• SCHEGGE DI VANGELO

Il cristianesimo nasce dalla croce

«Dio, infatti, non ha mandato il Figlio nel mondo per condannare il mondo, ma perché il mondo sia salvato per mezzo di lui». (Gv 3,13-17)

Vangelo

In quel tempo, Gesù disse a Nicodèmo: «Nessuno è mai salito al cielo, se non colui che è disceso dal cielo, il Figlio dell’uomo. E come Mosè innalzò il serpente nel deserto, così bisogna che sia innalzato il Figlio dell’uomo, perché chiunque crede in lui abbia la vita eterna. Dio infatti ha tanto amato il mondo da dare il Figlio unigenito, perché chiunque crede in lui non vada perduto, ma abbia la vita eterna. Dio, infatti, non ha mandato il Figlio nel mondo per condannare il mondo, ma perché il mondo sia salvato per mezzo di lui». (Gv 3,13-17)

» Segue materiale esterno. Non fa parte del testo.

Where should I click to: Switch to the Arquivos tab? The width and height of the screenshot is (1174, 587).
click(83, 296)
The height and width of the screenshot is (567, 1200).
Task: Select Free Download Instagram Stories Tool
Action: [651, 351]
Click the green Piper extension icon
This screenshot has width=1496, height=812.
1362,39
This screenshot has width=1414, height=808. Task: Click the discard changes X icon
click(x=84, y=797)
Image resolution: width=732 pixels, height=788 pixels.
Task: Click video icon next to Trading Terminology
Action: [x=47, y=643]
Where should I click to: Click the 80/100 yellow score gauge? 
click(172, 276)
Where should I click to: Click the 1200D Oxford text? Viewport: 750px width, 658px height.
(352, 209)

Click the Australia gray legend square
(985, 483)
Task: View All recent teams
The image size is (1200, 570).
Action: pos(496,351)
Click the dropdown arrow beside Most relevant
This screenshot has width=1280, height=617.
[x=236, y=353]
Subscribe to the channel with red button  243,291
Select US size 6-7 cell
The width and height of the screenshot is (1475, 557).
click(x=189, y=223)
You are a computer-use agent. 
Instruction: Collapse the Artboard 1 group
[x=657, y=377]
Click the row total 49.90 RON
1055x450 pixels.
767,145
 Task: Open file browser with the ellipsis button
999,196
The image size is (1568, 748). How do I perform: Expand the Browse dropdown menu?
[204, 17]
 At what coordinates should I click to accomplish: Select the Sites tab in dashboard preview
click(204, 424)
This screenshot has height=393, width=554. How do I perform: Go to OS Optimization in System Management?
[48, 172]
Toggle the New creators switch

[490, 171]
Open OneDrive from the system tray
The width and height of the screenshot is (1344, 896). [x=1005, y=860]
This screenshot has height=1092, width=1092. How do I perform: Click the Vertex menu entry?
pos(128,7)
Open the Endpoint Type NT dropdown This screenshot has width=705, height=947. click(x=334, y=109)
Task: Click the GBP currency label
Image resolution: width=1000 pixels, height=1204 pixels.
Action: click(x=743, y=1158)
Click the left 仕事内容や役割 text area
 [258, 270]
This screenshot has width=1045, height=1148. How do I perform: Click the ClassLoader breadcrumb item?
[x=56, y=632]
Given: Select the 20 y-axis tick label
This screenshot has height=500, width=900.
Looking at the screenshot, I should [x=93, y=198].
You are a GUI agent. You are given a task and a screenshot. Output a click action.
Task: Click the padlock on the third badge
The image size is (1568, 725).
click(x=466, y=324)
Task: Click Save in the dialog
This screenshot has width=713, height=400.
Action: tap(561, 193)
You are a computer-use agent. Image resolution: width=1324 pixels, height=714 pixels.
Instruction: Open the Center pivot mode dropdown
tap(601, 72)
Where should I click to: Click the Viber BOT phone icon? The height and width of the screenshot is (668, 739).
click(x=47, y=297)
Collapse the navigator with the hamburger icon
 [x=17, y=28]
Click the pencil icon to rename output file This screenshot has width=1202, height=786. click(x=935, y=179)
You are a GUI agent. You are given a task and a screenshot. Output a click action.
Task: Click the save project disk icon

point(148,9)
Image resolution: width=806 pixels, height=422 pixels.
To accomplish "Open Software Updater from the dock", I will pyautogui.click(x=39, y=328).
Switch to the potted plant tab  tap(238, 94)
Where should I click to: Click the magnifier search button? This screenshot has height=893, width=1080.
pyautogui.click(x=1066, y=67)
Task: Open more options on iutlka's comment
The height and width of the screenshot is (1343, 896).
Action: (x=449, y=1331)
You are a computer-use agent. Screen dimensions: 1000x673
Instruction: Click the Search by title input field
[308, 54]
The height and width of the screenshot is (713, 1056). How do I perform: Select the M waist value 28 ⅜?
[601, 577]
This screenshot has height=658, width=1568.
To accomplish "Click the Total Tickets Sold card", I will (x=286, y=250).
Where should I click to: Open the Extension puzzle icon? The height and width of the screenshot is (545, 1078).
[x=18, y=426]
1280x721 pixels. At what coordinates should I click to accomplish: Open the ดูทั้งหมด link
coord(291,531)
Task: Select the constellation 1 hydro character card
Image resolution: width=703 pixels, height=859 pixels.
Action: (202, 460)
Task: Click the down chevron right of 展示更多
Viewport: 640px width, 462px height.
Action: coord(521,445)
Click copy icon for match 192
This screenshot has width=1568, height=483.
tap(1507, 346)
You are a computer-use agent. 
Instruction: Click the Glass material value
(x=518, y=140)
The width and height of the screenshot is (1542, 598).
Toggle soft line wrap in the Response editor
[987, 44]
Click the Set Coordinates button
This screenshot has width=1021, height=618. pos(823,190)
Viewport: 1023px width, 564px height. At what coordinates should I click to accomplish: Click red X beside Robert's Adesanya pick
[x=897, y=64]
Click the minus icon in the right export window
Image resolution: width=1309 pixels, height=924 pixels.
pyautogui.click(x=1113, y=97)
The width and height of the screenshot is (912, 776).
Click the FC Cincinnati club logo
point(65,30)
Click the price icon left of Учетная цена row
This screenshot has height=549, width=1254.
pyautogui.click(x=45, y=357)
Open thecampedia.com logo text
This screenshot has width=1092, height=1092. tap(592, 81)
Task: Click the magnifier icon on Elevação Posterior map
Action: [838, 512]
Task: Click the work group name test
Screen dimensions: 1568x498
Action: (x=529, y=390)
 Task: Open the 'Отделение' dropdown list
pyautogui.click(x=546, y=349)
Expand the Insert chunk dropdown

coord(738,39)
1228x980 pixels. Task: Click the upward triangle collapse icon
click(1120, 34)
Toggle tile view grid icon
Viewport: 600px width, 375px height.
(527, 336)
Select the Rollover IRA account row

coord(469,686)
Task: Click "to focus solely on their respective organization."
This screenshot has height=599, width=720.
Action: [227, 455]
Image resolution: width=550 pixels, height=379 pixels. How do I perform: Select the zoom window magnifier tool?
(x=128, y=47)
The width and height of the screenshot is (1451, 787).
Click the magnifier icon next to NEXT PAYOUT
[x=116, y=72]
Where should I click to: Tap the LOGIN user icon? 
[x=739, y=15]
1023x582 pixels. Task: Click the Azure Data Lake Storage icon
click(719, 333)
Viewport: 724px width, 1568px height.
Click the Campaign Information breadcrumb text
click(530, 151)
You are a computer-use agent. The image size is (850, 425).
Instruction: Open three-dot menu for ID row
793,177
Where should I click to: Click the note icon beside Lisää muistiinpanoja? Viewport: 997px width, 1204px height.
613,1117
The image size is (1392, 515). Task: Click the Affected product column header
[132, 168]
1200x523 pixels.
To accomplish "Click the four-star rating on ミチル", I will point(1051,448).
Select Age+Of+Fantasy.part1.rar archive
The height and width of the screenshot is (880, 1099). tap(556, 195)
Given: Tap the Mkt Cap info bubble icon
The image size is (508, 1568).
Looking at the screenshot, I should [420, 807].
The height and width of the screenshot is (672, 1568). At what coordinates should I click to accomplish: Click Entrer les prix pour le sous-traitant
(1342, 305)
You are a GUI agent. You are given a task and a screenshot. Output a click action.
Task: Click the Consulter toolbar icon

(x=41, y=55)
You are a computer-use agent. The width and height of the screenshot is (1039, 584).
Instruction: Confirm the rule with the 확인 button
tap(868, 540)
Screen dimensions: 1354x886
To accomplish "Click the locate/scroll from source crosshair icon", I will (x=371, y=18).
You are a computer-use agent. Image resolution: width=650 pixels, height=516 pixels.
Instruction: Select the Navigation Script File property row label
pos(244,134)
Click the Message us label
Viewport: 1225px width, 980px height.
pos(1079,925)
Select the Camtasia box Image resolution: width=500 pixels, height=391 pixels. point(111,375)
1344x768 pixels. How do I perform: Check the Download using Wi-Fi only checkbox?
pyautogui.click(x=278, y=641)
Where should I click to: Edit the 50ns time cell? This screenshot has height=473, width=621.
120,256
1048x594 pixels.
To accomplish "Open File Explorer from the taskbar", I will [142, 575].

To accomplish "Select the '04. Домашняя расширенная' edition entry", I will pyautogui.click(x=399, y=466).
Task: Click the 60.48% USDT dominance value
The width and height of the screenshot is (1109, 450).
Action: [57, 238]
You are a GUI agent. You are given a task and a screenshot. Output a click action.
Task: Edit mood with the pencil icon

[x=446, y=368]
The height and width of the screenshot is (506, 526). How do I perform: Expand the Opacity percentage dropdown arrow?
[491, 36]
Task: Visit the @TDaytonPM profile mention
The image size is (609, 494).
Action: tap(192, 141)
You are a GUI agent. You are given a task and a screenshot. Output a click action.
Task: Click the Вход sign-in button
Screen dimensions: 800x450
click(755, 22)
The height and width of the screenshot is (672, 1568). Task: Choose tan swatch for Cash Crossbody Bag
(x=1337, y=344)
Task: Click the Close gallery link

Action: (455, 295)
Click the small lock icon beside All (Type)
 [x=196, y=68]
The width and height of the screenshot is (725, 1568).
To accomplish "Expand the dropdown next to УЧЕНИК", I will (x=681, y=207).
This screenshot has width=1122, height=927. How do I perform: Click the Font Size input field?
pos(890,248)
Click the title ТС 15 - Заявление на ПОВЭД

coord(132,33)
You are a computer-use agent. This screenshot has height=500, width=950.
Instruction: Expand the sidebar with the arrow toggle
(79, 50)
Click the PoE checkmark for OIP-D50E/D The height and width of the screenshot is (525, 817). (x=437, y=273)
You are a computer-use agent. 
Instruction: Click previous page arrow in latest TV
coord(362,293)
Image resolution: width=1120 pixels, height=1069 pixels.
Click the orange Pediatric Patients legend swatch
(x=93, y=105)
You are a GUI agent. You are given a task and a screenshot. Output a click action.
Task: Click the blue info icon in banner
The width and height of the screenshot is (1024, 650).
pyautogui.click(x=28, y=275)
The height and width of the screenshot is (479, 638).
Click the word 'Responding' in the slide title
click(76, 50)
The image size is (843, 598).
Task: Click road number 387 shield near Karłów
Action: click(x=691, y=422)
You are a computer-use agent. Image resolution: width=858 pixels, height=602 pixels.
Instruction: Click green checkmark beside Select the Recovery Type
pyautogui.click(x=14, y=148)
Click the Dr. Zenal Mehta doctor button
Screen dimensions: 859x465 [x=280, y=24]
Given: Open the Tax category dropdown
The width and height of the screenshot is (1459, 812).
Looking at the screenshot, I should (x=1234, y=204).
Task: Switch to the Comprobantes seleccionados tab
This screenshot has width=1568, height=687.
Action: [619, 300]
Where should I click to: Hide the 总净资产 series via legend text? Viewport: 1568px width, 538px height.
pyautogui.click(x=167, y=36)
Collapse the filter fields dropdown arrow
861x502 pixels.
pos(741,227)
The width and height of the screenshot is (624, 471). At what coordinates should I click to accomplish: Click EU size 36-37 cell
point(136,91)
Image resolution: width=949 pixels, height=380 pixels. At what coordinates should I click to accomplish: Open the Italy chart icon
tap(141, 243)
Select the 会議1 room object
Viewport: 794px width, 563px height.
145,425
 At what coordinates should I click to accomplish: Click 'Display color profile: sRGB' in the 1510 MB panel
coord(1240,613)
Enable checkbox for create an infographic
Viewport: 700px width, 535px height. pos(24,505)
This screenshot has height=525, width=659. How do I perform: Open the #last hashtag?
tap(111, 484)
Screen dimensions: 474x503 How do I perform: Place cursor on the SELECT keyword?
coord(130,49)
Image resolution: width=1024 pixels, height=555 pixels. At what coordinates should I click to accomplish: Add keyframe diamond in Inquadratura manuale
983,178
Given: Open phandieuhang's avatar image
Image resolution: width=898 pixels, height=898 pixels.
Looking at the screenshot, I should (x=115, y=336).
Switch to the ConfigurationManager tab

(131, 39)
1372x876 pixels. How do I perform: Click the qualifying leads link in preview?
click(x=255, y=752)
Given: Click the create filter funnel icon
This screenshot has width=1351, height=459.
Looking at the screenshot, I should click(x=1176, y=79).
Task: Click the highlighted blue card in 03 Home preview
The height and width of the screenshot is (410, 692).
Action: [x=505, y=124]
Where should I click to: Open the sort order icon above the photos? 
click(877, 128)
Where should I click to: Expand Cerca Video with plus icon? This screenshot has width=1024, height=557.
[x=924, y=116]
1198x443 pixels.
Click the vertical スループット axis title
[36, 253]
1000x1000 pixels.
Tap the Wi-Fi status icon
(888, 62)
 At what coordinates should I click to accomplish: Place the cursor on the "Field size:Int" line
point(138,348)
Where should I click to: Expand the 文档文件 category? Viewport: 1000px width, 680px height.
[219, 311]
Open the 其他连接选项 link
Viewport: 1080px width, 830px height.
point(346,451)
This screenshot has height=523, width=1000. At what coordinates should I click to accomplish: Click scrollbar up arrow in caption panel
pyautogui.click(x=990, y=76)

La Croce in alto. Non solo perché si eleva da terra, ma perché innalza davanti ai nostri occhi l’amore di Dio. Il Figlio dà tutto se stesso, consegna tutta la sua vita umana al Padre per amore degli uomini. Qui vediamo il metodo di Dio. Come diceva Padre Pizzaballa nell’intervento al Meeting di Rimini: “Il cristianesimo nasce dalla croce e non può prescindere da essa. Gesù diventa Re del mondo sulla croce, non dopo il successo della moltiplicazione dei pani. Il cristianesimo, insomma, nasce da un fallimento umano, da una disfatta. E da un cuore trafitto. Quando parliamo di potere del cuore, e lì che dobbiamo guardare, a quel cuore, che è la misura dell’amore di Dio e di conseguenza del nostro… Non comprendi la verità di un evento, se non in riferimento a Cristo. Non a una ideologia, dunque, ma a una Persona, che diventa misura e modello del proprio agire e del proprio pensare.”